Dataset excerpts
★ ★ ★ ★
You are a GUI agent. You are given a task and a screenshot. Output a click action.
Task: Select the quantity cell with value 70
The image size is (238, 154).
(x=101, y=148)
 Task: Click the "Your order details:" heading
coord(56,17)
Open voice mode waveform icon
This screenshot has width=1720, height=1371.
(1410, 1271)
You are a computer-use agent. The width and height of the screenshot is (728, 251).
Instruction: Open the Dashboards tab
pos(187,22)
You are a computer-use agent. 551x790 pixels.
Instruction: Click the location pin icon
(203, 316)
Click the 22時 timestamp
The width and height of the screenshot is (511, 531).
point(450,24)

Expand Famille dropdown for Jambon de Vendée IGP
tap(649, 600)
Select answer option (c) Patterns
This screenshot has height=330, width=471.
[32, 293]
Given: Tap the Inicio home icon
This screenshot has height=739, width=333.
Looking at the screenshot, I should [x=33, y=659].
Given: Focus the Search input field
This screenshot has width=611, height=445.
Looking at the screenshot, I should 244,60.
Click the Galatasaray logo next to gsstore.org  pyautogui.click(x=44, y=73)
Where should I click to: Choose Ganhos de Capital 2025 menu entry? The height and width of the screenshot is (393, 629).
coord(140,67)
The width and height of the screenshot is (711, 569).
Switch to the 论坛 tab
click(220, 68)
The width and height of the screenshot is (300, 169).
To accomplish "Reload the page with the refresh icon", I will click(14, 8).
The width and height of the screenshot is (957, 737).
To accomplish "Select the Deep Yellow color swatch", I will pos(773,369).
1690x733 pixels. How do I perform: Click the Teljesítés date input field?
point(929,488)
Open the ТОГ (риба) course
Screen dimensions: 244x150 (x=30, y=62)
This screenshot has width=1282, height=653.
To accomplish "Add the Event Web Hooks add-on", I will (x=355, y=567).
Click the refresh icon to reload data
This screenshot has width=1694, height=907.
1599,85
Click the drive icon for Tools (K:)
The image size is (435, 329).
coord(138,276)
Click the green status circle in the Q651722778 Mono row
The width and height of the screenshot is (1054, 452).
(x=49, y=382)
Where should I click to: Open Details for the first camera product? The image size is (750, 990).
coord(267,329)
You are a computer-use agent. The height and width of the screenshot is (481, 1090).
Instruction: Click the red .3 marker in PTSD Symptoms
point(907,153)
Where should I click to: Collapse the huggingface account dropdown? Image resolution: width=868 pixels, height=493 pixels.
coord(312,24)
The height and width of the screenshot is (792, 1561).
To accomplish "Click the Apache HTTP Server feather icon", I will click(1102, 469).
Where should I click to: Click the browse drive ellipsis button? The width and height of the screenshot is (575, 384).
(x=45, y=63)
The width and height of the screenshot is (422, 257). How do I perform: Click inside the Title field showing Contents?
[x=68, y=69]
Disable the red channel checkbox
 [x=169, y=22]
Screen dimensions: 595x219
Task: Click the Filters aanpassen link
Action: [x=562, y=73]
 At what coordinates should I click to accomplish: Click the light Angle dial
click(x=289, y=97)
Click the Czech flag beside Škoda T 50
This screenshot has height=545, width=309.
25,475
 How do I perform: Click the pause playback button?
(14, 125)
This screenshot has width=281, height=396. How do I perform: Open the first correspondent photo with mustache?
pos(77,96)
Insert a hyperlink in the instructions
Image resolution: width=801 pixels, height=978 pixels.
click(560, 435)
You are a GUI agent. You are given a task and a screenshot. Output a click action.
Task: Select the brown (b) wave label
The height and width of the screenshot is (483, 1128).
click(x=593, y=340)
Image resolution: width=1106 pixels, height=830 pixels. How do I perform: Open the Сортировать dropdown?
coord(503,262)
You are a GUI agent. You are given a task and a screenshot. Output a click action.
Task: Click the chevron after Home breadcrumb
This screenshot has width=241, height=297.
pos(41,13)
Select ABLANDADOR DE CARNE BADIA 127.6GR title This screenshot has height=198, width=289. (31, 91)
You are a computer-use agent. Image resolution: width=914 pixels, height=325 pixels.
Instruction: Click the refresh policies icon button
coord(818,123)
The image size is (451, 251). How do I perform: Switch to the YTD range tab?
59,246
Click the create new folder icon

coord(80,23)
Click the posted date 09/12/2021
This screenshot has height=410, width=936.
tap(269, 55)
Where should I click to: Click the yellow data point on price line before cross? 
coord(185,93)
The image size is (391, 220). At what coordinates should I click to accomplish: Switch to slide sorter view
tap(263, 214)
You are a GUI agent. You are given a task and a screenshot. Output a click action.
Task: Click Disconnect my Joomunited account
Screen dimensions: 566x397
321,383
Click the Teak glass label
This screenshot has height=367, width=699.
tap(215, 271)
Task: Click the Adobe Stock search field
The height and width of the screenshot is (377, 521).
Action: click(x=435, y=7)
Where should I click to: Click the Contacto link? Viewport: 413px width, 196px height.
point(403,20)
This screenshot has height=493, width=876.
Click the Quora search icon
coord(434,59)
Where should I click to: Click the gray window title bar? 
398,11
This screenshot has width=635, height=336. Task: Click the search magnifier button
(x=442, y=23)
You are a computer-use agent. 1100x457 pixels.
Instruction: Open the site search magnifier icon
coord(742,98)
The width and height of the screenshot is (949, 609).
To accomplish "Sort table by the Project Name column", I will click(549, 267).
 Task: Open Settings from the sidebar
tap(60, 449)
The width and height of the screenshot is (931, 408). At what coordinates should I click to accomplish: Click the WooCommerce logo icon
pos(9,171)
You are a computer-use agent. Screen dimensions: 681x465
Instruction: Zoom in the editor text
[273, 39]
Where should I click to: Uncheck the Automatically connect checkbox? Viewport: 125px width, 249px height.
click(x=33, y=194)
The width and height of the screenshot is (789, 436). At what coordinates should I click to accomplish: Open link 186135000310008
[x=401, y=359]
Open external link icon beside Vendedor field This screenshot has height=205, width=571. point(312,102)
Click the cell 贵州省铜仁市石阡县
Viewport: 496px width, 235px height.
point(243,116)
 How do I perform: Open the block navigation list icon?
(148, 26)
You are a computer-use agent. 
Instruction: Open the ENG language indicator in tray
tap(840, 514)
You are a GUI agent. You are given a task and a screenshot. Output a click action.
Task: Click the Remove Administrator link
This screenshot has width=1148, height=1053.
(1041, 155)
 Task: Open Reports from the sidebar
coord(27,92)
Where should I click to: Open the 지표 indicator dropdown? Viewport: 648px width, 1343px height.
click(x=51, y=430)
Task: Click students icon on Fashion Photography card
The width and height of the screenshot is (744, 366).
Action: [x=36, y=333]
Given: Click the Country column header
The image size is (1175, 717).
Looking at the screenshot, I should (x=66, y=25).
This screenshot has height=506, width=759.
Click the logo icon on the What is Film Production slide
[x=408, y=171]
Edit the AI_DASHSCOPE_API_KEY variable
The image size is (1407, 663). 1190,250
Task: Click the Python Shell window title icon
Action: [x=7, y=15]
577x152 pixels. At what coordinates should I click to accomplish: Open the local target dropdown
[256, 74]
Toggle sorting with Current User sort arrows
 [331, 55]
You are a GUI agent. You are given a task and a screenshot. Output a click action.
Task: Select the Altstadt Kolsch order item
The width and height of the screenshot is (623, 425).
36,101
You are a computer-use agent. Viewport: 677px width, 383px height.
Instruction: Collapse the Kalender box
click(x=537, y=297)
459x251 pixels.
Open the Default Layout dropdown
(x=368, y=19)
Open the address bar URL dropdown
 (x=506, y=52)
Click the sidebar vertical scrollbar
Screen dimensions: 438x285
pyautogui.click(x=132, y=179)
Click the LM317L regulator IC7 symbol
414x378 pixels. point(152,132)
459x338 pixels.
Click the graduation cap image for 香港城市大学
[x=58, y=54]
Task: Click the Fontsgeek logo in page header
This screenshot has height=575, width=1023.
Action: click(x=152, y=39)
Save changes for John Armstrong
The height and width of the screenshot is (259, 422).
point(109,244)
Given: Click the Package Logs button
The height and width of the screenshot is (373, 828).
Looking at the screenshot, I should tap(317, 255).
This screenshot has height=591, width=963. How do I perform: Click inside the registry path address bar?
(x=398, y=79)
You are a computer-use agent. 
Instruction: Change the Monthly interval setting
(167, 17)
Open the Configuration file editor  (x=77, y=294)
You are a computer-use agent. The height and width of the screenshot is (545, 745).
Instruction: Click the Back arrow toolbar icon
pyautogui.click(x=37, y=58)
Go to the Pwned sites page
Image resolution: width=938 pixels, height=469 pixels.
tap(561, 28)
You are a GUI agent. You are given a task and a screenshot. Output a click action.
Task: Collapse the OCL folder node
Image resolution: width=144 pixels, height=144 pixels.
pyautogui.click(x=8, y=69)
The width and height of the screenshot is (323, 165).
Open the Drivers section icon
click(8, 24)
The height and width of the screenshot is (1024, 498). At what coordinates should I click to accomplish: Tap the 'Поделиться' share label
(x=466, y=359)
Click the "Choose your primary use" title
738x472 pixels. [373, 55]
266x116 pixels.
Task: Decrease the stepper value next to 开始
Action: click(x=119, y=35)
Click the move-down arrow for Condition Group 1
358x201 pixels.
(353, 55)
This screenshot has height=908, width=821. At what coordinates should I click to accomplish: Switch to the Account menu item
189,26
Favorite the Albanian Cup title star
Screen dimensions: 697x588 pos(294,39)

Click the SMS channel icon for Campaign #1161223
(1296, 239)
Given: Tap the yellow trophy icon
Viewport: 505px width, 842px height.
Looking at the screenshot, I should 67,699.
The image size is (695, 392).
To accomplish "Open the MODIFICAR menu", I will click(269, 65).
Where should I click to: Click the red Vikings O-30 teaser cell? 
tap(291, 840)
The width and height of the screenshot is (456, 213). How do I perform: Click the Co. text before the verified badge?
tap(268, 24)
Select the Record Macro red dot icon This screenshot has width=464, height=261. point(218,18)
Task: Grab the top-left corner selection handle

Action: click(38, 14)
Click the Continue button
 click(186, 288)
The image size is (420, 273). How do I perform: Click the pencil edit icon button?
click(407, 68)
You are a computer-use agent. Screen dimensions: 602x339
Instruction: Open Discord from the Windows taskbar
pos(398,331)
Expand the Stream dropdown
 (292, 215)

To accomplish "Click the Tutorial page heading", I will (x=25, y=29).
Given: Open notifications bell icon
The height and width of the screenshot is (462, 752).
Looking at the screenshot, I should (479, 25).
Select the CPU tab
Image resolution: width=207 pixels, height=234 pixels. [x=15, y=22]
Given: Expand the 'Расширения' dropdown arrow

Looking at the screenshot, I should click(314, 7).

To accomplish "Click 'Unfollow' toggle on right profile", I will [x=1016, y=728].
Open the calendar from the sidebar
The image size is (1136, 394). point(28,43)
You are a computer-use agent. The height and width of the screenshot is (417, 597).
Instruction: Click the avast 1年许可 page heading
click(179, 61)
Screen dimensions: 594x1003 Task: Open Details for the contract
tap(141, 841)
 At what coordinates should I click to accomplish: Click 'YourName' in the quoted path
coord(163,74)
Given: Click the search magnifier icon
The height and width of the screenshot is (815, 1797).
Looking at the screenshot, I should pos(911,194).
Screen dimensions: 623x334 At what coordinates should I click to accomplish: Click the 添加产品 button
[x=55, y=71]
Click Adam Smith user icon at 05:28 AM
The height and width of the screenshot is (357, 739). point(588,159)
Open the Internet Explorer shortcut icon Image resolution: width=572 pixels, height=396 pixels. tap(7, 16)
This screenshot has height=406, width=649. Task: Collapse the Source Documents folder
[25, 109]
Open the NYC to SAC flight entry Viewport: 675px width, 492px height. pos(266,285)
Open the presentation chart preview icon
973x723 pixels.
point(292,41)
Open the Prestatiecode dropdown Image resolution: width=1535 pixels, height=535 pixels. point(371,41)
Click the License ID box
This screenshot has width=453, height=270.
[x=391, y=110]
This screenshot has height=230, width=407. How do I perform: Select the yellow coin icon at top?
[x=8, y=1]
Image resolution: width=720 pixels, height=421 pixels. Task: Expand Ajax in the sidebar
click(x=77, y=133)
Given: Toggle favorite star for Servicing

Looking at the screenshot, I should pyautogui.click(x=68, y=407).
★ ★ ★ ★
AIM OF THE EXERCISE
Look through the entries above, find each line containing "will", and copy it.

WRITTEN RESPONSE
To accomplish "Reload the page with the refresh icon", I will click(14, 8).
To accomplish "Select the Deep Yellow color swatch", I will pos(773,369).
To accomplish "Add the Event Web Hooks add-on", I will (x=355, y=567).
To accomplish "Click the Apache HTTP Server feather icon", I will click(1102, 469).
To accomplish "Sort table by the Project Name column", I will click(549, 267).
To accomplish "Open the MODIFICAR menu", I will click(269, 65).
To accomplish "Click the Tutorial page heading", I will (x=25, y=29).
To accomplish "Click 'Unfollow' toggle on right profile", I will [x=1016, y=728].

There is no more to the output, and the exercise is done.